Union progressiver Juden in Deutschland
Die Union progressiver Juden in Deutschland (UPJ) ist ein eingetragener Verein, der die jüdisch-liberalen Gemeinschaften in Deutschland nach außen hin vertritt. Er ist Mitglied gegenüber der Weltunion für progressives Judentum. Er wurde im Juni 1997 gegründet. Der Vorsitzende des Vereins ist Dr. Jan Mühlstein. Der Verein hat rund 3000 Mitglieder.
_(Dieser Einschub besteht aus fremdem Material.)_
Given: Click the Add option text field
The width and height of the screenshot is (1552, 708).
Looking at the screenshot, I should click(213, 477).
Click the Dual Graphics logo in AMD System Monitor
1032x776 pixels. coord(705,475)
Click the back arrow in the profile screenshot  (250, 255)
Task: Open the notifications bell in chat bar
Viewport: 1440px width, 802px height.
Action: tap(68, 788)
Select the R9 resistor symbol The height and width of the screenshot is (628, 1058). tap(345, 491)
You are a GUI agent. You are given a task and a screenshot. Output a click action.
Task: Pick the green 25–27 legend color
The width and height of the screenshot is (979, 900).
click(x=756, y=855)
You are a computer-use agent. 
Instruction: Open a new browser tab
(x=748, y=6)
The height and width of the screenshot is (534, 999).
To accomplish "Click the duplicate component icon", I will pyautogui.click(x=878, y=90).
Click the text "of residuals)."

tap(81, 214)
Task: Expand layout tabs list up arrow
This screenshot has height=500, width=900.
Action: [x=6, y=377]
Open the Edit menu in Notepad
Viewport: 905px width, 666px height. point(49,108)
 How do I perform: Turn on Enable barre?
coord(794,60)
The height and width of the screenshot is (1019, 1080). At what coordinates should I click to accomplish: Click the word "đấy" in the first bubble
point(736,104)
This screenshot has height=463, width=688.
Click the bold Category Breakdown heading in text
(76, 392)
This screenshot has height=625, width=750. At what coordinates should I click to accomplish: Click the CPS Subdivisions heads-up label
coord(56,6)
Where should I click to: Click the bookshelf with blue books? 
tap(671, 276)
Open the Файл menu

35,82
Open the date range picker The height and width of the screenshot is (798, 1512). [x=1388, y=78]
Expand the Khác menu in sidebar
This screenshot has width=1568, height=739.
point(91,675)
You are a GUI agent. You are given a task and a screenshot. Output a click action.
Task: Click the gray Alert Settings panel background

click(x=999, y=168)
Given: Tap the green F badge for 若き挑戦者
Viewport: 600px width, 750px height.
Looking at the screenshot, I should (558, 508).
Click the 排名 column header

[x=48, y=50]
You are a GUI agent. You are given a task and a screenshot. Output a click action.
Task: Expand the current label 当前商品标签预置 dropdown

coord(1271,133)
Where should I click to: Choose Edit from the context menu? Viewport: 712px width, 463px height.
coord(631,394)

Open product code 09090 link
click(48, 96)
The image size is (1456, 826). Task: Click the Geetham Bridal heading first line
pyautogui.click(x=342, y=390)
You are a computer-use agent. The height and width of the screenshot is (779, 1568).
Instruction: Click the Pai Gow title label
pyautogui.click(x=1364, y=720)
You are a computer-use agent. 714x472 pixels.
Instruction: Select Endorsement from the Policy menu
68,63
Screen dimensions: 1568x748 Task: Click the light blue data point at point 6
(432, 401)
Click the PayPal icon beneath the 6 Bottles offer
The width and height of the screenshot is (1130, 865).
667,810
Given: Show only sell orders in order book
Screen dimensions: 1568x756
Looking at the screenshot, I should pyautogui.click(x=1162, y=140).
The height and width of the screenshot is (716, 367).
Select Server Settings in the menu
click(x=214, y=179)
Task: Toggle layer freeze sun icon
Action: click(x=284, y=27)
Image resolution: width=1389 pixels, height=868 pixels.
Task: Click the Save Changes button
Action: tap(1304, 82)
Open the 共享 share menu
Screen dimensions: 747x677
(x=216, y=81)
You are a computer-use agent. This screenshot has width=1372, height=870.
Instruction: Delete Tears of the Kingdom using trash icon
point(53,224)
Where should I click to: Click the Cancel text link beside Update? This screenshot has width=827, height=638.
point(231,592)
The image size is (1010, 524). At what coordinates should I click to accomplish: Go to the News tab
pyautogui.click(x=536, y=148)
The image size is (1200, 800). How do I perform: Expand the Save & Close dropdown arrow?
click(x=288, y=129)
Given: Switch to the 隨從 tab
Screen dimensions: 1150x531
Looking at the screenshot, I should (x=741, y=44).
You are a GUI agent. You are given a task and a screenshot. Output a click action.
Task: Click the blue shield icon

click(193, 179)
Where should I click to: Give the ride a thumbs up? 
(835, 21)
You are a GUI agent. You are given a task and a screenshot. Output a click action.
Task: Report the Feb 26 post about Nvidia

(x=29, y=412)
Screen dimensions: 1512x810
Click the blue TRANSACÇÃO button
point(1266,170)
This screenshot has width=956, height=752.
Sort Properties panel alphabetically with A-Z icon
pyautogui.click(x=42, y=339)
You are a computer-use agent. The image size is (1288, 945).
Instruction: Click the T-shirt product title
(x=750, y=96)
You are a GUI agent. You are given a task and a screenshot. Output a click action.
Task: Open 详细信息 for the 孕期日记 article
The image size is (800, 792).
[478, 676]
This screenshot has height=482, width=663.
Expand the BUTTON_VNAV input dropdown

Der Zentralrat der Juden in Deutschland lehnt den Verein ab und besteht auf einem Alleinvertretungsanspruch der jüdischen Gemeinden. Dieses zielt insbesondere auf den Staatsvertrag, den die Bundesregierung am 27. Januar 2003 mit dem Zentralrat geschlossen hat und den damit verbundenen Fördergeldern.
Im April 2004 kam es zum offenen Streit zwischen Zentralratspräsident Paul Spiegel und dem Vorsitzenden der Union progressiver Juden in Deutschland, Jan Mühlstein. Mühlstein fordert eine finanzielle Gleichberechtigung der liberalen jüdischen Gemeinden bei der Verteilung der auf Grundlage eines Staatsvertrags gezahlten jährlichen 3 Millionen Euro staatlicher Fördermittel.